Reply with one number: the count of lines in the records below that hold "Close".

Collected data
━━━━
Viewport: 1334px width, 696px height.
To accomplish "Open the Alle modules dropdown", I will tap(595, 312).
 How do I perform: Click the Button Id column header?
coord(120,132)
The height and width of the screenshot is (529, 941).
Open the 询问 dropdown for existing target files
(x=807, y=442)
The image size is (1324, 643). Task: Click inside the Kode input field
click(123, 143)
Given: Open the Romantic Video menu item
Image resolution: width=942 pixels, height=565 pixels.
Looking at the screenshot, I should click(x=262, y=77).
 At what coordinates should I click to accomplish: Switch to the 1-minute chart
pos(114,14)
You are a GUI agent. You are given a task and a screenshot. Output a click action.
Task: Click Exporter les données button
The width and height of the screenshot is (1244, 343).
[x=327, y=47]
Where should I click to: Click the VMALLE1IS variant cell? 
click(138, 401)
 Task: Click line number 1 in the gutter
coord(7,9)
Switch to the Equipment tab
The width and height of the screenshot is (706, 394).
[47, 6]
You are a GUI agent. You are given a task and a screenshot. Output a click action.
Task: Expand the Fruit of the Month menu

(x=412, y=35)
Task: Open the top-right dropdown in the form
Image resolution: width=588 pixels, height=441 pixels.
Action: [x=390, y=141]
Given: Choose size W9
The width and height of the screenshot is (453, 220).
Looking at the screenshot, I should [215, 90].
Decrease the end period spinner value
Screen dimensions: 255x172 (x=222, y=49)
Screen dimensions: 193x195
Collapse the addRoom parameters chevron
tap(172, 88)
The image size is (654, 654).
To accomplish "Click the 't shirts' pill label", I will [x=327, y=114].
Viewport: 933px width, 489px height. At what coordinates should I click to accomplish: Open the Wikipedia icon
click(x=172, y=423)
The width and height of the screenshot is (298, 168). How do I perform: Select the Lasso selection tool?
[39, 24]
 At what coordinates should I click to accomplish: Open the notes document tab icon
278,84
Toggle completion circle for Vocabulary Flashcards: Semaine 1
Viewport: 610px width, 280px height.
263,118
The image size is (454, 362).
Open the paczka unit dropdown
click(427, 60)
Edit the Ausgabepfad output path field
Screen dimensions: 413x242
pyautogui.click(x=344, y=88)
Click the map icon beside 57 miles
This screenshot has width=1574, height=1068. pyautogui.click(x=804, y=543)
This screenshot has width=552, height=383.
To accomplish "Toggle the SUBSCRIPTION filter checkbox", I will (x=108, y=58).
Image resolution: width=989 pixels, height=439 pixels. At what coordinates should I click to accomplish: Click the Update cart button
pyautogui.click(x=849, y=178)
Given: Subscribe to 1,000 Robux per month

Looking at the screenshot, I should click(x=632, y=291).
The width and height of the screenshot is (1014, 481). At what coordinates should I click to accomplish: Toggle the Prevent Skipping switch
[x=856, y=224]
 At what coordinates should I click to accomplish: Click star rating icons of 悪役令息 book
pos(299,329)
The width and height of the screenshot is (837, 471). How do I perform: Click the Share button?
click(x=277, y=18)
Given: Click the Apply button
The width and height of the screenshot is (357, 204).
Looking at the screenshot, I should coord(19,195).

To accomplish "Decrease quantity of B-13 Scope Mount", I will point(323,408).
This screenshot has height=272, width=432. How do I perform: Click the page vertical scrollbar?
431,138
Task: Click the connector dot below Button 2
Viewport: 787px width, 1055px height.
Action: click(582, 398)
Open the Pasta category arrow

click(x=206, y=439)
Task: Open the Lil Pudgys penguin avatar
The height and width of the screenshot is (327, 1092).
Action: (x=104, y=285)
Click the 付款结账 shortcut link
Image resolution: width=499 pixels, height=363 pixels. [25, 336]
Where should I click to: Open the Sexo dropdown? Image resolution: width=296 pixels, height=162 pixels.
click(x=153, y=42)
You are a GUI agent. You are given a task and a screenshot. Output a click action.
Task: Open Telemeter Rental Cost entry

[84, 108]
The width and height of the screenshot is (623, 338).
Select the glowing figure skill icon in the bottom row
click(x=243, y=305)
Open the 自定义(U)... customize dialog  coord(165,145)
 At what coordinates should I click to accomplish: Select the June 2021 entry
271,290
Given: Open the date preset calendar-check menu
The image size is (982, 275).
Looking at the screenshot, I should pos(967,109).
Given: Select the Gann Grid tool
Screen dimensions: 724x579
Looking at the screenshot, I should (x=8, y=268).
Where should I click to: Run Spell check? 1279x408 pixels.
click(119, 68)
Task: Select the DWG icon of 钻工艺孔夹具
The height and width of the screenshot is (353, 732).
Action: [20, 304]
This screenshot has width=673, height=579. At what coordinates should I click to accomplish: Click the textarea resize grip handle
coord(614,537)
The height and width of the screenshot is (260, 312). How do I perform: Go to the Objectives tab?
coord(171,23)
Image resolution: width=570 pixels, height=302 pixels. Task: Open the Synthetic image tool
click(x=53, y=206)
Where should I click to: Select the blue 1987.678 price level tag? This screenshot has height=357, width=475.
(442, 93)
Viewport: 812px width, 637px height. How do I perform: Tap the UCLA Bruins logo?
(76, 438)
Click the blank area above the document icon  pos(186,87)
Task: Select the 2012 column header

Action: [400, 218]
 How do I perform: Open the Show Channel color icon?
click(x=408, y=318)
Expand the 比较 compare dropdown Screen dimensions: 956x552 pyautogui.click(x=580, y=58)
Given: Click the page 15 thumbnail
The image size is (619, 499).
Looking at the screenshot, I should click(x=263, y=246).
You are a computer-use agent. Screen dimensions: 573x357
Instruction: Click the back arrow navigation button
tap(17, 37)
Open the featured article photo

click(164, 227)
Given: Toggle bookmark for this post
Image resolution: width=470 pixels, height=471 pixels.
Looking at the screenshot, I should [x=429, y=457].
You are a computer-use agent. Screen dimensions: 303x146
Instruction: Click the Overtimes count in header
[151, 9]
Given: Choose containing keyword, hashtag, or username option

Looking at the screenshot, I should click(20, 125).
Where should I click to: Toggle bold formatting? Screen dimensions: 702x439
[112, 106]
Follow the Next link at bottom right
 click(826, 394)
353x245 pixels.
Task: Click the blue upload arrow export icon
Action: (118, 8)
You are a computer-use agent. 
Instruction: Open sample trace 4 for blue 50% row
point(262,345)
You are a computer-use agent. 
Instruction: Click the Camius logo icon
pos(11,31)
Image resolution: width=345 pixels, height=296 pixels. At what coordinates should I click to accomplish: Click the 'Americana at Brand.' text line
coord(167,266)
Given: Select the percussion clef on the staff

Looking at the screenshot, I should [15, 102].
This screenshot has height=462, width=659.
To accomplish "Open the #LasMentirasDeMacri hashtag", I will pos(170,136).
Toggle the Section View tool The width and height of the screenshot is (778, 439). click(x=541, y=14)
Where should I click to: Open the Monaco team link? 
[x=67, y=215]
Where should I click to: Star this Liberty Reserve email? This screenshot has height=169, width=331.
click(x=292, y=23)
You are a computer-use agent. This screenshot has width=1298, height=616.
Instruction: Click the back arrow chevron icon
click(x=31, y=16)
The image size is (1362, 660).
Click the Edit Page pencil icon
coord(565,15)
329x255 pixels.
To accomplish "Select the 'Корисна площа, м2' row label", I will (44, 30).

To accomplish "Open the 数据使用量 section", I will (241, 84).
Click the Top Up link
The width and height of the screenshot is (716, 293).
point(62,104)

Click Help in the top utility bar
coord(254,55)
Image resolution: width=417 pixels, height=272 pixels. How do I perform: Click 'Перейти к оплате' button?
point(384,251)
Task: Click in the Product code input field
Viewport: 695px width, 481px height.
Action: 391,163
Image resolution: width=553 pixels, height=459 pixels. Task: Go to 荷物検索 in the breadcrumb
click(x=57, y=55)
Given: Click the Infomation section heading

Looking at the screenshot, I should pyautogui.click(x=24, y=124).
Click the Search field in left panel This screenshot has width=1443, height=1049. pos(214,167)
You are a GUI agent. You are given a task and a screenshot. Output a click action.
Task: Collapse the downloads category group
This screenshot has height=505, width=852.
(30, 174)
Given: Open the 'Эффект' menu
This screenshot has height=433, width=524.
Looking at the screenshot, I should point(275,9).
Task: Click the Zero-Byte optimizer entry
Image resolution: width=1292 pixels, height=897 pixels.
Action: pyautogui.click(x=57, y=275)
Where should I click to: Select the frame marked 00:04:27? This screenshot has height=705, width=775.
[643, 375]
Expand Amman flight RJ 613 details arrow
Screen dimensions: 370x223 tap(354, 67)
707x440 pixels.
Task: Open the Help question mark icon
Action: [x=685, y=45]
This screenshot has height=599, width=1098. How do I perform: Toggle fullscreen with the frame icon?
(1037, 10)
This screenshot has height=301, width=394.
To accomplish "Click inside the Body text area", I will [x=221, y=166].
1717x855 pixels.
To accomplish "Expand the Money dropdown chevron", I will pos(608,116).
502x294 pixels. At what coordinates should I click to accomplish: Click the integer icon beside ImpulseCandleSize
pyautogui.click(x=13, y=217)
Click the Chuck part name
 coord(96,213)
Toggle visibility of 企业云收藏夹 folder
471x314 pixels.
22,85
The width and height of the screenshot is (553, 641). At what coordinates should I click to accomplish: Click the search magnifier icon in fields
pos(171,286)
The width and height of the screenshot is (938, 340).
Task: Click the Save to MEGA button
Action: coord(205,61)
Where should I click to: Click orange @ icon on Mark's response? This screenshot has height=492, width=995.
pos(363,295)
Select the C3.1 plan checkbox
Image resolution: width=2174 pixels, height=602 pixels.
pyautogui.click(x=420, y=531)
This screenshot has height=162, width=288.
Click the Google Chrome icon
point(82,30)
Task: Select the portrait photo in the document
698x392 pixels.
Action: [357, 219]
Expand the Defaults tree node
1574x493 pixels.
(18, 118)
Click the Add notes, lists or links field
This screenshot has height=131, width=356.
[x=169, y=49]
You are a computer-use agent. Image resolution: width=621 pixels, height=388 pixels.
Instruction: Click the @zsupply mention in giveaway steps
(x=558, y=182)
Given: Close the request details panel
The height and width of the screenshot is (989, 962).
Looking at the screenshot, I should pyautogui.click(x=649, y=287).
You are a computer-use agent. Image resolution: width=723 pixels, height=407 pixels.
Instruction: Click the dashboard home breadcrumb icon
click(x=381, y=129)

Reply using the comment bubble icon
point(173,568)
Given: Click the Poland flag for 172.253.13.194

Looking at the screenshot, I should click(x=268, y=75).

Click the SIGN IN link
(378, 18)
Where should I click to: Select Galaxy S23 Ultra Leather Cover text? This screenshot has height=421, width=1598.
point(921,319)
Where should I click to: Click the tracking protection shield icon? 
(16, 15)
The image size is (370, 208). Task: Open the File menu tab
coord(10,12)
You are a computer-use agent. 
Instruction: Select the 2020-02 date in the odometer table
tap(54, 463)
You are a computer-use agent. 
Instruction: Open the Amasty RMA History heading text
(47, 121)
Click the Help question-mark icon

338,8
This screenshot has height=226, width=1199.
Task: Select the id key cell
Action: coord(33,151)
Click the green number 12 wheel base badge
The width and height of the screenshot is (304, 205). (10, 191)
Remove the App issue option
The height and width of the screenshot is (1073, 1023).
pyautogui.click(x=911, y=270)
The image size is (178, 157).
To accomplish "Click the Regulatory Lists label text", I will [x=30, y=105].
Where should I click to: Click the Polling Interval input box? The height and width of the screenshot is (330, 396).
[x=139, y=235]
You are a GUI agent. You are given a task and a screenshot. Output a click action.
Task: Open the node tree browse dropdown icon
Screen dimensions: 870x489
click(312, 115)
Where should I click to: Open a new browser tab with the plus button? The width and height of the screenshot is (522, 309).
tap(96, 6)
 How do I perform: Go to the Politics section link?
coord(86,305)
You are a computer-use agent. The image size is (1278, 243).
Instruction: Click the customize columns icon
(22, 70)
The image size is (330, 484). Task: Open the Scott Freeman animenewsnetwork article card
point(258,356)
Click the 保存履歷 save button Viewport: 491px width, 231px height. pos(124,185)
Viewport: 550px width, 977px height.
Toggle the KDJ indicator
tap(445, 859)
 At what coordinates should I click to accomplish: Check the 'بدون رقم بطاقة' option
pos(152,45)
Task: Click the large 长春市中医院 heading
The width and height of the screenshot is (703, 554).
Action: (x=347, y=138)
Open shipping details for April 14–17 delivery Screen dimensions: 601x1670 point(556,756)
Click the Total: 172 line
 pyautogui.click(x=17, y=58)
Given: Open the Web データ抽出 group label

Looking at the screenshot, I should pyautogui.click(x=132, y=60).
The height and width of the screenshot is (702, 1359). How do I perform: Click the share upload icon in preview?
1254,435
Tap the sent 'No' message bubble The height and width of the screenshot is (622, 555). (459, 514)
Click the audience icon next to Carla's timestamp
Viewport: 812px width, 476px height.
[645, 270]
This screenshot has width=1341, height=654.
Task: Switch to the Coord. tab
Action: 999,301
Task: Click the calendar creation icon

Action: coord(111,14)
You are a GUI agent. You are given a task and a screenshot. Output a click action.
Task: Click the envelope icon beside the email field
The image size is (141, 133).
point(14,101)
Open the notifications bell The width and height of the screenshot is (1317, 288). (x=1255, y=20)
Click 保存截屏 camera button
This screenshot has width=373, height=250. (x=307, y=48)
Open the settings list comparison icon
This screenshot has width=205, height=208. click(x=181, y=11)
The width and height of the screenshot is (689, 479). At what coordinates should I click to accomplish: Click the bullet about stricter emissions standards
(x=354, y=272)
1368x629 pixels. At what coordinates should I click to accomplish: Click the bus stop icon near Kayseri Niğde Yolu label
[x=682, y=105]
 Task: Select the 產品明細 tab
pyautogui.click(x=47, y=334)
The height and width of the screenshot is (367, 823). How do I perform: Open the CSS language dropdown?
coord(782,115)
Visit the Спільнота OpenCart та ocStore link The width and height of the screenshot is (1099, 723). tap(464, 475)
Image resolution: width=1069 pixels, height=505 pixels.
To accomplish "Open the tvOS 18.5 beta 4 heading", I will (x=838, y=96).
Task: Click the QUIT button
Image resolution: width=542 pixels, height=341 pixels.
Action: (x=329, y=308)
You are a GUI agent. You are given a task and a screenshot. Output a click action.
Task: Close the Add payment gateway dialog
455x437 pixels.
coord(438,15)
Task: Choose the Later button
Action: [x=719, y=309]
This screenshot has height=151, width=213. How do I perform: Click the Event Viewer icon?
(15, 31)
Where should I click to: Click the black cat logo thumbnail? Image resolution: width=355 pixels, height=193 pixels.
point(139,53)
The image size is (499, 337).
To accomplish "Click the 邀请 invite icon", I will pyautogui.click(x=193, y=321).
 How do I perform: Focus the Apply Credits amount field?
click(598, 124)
━━━━
ANSWER FOR THE TASK: 2